Как состоялось это довольно удивительное бракосочетание между маленькой неизвестной провинциалкой и всемогущим василевсом? Очень просто: это был брак по любви, романическая история которого любезно рассказана нам византийскими летописцами. Как только Феодосий достиг возмужалости, он задумал жениться. Он мучил свою старшую сестру Пульхерию, воспитавшую его и управлявшую от его имени империей, настоятельно прося ее найти ему жену. Ему было все равно, знатного она рода или нет; все равно, богата или бедна; но он хотел, чтоб она была красива совершенной красотой, такой, какой еще не видела Византия. И Пульхерия, чтобы угодить своему юному брату, искала по всему восточному миру, но не находила желанного совершенства, а вместе с ней искал также Павлин, друг детства и поверенный царя, как вдруг одно неожиданное обстоятельство натолкнуло их на желанную красавицу.

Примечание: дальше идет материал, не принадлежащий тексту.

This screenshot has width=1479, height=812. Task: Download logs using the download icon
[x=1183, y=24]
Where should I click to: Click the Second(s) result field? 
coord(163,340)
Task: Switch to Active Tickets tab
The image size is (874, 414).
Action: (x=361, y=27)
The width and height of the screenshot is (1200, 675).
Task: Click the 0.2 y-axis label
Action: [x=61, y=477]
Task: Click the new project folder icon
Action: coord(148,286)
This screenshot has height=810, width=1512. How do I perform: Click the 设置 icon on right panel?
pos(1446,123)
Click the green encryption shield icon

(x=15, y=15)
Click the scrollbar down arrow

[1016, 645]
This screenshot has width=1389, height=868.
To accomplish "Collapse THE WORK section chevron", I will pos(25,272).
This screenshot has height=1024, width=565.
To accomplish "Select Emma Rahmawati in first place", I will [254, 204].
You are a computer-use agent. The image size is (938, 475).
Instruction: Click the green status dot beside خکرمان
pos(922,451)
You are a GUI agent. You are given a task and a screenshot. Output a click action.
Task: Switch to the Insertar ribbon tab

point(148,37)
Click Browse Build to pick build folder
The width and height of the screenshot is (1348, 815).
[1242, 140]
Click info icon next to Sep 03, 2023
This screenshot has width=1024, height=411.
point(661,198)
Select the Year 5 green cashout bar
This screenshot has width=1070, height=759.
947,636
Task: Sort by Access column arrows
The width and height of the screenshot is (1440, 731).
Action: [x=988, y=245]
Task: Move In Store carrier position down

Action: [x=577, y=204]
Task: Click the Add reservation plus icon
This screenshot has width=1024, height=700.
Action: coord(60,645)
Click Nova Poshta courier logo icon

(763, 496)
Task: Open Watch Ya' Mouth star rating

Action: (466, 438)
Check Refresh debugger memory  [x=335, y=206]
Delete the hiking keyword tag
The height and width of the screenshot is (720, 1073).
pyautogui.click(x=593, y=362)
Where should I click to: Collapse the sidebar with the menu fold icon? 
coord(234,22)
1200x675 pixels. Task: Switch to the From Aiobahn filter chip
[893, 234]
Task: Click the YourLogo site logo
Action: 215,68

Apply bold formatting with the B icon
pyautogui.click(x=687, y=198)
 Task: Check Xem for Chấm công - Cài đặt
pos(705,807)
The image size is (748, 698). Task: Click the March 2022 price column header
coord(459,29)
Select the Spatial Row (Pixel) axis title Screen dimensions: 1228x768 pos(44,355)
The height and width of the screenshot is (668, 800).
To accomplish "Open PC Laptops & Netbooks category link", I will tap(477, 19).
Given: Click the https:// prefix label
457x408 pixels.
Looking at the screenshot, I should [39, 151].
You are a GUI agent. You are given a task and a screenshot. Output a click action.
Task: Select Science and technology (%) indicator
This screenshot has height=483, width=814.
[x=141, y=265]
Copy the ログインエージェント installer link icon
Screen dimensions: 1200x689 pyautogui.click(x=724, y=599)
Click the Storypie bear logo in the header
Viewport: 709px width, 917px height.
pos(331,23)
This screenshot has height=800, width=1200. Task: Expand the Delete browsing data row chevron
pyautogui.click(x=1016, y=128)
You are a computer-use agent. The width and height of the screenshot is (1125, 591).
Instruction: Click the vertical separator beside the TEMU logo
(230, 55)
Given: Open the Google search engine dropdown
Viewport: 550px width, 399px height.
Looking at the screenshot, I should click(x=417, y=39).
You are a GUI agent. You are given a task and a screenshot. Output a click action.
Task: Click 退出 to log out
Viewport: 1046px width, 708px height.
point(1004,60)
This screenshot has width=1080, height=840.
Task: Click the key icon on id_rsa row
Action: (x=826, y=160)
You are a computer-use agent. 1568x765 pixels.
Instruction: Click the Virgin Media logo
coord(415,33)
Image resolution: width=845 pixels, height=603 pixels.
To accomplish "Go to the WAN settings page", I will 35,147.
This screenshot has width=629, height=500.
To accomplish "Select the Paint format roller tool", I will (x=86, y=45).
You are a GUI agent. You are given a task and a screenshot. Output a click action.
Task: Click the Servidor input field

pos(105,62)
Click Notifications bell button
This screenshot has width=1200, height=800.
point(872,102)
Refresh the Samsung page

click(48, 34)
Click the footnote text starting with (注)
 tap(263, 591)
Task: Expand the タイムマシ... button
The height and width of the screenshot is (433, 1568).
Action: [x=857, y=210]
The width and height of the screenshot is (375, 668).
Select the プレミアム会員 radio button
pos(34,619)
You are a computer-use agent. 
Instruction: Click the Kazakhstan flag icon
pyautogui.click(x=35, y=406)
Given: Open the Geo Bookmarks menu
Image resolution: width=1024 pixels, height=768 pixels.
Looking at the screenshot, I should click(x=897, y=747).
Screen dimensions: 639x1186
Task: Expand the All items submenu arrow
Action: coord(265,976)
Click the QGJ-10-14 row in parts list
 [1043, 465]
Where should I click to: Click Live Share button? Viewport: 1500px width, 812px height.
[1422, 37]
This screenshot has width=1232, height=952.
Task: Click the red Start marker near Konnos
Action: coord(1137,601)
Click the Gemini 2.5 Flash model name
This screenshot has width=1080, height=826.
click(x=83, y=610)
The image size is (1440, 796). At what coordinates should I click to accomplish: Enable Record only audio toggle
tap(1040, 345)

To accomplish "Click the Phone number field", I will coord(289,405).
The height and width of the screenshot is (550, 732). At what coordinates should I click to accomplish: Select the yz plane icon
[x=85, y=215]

Один преподаватель Афинского университета, Леонтий, имел двух сыновей и одну дочь. Он был богат, но, умирая, завещал, по довольно странному капризу, все свое состояние своим сыновьям Валерию и Гезию. "Моей же дорогой дочери Афинаиде, - писал он в завещании,- приказываю выдать сто золотых. Ее от всех житейских забот избавит счастливая случайность (можно бы перевести: удача), какой не выпадало на долю ни одной другой женщине". Напрасно умоляла Афинаида своих братьев дать ей ее долю из отцовского наследства; ей пришлось покинуть родной дом и отправиться искать приюта у сестры матери, а та увезла ее в Константинополь, где жила другая ее тетка, сестра Леонтия. Обе тетки посоветовали молодой девушке искать при дворе поддержки против ее братьев, и августа Пульхерия дала ей аудиенцию. Афинаиде было двадцать лет. Поразительной красотой она обладала, и удивитель-{30}ным сложением, и довольно высоким ростом. Белокурые вьющиеся волосы золотым ореолом обрамляли лицо, еще больше оттеняя свежесть и нежность ее кожи; взгляд у нее был прекрасный, глаза умные и живые, в то же время скромно опускавшиеся; безукоризненной формы греческий нос и грациозная, благородная поступь дополняли обаяние молодой девушки. При этом она еще умела хорошо говорить; свою просьбу она изложила в совершенстве. Пульхерия пришла в восторг, была сразу побеждена. Она сделала молодой девушке несколько вопросов о ее семье и прошлой жизни, затем поспешила к брату сообщить ему, какое чудное создание удалось ей открыть. Феодосий, взволнованный и уже влюбленный от одного описания Афинаиды, сделанного его сестрой, стал умолять августу немедленно показать ему юную чаровницу; спрятавшись с другом своим Павлином за драпировкой, он поджидал, когда введут прекрасную просительницу. Она произвела на обоих молодых людей чрезвычайно сильное впечатление; она очень понравилась Павлину, а император ее полюбил. Через несколько недель после этого, тщательно наставленная в христианской вере патриархом Аттиком и омытая от грехов язычества водою крещения, Афинаида-Евдокия стала императрицей Византийской.